WORK INSTRUCTIONS | Read through the records. Copy each line that has the word "will".

________________

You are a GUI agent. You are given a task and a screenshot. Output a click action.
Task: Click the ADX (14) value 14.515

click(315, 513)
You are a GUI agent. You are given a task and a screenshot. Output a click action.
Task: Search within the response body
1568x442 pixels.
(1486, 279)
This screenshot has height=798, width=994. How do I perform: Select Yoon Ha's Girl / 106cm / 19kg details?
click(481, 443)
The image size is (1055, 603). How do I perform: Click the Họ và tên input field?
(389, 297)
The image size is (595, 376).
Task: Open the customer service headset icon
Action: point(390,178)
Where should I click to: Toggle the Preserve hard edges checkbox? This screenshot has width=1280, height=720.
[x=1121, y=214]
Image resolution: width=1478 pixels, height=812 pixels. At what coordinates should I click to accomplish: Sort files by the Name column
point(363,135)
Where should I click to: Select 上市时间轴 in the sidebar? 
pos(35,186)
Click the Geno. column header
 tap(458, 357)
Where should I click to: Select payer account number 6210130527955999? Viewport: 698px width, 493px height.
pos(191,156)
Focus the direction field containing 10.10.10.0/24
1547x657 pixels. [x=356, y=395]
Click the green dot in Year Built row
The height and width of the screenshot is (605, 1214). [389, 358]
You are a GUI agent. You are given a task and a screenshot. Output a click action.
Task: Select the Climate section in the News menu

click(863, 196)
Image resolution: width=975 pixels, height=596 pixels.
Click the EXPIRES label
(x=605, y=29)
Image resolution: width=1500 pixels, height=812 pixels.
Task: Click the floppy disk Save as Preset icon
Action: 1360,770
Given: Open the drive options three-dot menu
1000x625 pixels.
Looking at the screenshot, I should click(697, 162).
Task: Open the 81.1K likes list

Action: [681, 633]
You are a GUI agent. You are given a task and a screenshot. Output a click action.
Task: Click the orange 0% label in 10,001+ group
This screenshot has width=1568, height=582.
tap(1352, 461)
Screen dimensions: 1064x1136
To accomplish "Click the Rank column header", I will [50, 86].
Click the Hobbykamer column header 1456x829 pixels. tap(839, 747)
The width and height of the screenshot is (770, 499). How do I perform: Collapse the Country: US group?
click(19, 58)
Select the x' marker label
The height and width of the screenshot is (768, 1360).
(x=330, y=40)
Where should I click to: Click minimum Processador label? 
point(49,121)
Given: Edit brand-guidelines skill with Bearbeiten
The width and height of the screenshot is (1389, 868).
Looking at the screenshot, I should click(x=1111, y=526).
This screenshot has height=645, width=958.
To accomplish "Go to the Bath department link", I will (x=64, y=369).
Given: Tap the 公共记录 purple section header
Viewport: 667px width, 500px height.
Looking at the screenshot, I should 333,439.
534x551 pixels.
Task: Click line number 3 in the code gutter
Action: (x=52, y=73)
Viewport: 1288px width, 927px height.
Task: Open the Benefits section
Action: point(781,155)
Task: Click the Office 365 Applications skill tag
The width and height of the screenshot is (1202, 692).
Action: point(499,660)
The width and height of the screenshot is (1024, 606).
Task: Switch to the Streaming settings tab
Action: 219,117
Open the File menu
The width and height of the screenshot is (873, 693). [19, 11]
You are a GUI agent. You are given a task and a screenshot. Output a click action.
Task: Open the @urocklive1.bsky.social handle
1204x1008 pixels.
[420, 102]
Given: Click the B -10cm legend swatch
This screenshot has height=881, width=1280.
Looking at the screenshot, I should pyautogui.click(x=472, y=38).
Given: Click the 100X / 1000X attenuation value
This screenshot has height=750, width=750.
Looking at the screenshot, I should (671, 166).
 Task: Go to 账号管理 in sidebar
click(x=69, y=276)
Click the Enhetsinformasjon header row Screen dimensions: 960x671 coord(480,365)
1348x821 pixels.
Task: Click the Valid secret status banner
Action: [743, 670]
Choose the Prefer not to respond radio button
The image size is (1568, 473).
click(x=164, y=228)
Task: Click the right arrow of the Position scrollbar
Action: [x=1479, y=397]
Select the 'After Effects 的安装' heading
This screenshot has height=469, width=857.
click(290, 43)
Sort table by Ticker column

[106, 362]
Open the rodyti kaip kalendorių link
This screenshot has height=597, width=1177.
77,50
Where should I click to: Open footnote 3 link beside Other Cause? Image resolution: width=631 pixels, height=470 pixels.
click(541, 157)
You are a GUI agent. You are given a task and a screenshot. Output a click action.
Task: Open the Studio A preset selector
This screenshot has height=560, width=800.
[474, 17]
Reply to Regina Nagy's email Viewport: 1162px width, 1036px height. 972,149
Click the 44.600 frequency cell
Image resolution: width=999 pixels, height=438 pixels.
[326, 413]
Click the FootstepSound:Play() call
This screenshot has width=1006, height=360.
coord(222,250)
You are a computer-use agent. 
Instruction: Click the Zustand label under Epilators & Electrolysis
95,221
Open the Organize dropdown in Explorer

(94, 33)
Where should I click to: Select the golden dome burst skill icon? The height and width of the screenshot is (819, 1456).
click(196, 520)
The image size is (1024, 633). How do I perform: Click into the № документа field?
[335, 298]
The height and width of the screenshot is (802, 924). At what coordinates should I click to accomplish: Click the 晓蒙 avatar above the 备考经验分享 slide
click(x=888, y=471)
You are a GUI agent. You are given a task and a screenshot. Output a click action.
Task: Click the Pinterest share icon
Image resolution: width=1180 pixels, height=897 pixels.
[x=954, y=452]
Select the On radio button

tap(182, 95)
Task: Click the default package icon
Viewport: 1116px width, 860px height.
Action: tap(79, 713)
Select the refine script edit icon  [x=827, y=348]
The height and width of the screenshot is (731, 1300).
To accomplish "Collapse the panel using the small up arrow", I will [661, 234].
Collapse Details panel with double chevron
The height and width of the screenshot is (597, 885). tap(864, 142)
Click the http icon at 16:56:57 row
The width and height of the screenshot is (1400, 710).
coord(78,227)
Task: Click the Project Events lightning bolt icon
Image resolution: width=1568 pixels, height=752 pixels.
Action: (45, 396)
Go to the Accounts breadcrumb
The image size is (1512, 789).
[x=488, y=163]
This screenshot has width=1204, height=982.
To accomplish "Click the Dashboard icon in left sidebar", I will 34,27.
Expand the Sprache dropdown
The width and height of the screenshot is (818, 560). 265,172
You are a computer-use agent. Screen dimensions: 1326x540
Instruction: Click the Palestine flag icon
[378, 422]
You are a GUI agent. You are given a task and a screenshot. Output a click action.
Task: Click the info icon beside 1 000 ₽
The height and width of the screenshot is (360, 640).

________________

ANSWER TO THE PROBLEM |
To accomplish "Click the Rank column header", I will [50, 86].
To accomplish "Go to the Bath department link", I will (x=64, y=369).
To accomplish "Collapse the panel using the small up arrow", I will [661, 234].
To accomplish "Click the Dashboard icon in left sidebar", I will 34,27.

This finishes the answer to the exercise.